It is undisputed that if in fact a failure of a ship’s fitting caused the accident it was a lashing staple and not a true padeye. Such fact renders it immaterial, in so far as decision of the case is concerned, as to the location of the lashing staple. Under the view of the evidence most favorable to respondent stevedore, the incident which caused the injury was the failure of a lashing staple securing a rigging block while under use for a purpose not intended, i. e., the working of a scraper in moving bulk ore concentrates. The stevedores’ duty to rig the discharging gear would include selecting the means and manner of securing blocks. Such duty imposes the obligation on the stevedores to use ship’s fittings within the capacity of their intended purposes, irrespective of how widespread or customarily stevedores may do otherwise. Respondent’s foreman Goore testified that he knew the occasion and purposes for which lashing staples were installed in the type of vessel involved. He knew, or should have known, that such fittings were not intended for moving scrapers or other equipment used for heavy duty. He knew that lashing staples were being used otherwise on this job. Goore testified that his assistant, Pearson, made an inspection of the rigging in the hold pri- or to the accident. It must be assumed Pearson was as well informed as Goore, but the legal effect would be the same in any event. It is suggested that while a lashing staple is not suitable for securing a block through which a main haul line runs, it is suitable for and frequently and widely used for securing blocks on a haulback line. Even though ordinarily a haulback line would be pulled with much less power than a main haul line, the angles of pull in working a scraper, the occurrence of “tight lines” and other incidents of such use require a finding that lashing staples were not installed or intended for such use and present a hazard of failure under such use which is a risk of the stevedore having responsibility for rigging, rather than of the ship’s owner or officers.

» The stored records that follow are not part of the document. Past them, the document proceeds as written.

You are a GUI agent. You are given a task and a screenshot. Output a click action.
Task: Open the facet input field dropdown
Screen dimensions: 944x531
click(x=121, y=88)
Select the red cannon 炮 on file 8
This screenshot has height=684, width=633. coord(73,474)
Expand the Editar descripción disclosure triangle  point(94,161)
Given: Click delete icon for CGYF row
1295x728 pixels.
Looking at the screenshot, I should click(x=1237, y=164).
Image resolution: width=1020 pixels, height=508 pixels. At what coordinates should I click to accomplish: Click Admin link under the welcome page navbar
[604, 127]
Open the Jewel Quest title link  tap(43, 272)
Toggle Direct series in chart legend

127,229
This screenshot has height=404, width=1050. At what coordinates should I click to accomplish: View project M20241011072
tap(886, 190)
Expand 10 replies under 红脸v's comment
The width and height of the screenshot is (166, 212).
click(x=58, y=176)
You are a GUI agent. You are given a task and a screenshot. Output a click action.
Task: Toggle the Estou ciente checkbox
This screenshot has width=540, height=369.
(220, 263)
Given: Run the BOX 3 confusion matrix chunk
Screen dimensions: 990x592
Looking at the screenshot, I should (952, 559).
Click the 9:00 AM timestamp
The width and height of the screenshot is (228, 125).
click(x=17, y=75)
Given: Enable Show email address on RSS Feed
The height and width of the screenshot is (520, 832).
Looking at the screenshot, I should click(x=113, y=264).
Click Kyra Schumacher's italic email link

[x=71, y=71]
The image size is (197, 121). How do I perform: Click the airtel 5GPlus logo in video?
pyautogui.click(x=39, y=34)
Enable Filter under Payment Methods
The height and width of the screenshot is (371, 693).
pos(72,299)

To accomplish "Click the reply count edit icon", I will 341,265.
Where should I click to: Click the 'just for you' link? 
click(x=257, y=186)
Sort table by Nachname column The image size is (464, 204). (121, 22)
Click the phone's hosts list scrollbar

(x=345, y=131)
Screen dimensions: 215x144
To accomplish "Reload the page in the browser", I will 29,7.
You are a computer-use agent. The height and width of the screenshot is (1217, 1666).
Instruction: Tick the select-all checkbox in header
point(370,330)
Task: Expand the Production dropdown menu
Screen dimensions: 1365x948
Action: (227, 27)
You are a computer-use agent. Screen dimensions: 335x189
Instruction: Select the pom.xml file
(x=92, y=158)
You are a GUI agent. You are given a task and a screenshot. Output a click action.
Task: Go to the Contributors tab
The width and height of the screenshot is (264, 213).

It is urged that when lashing staples are present in a hold an invitation is extended for their misuse by stevedores. This might well amount to unseaworthiness, as between a stevedore or a seaman and the shipowners, but under the circumstances of this case would not constitute negligence on the part of the shipowners since the stevedore foreman knew lashing staples were installed and intended for the entirely legitimate *73purpose of lashing cargo in the hold and there is no evidence that the owners or officers of the Mount Athos knew or should have known of the misuse of lashing staples either generally or in this particular instance. Under such circumstances, neither custom nor practice however widespread would absolve respondent of negligence or charge claimants therewith or acquiescence therein. The limited purpose of lashing staples apparently is widely known and lashing staples are frequently found in Liberty ships. Even if the owners’ allowing lashing staples to be and remain in the Mount Athos were considered negligence it would at most be passive, inactive and without harm unless actively used for improper purposes. From the foregoing it follows that if respondent’s contention be accepted that the failure of a lashing staple precipitated the accident, the negligence of the stevedores in using a ship’s fitting for a purpose for which it was not intended was the sole, proximate, active and moving cause of the accident producing libelant’s injuries. Under the doctrine of the cases previously cited claimant shipowners are entitled to recover full indemnity from third party respondent stevedoring company.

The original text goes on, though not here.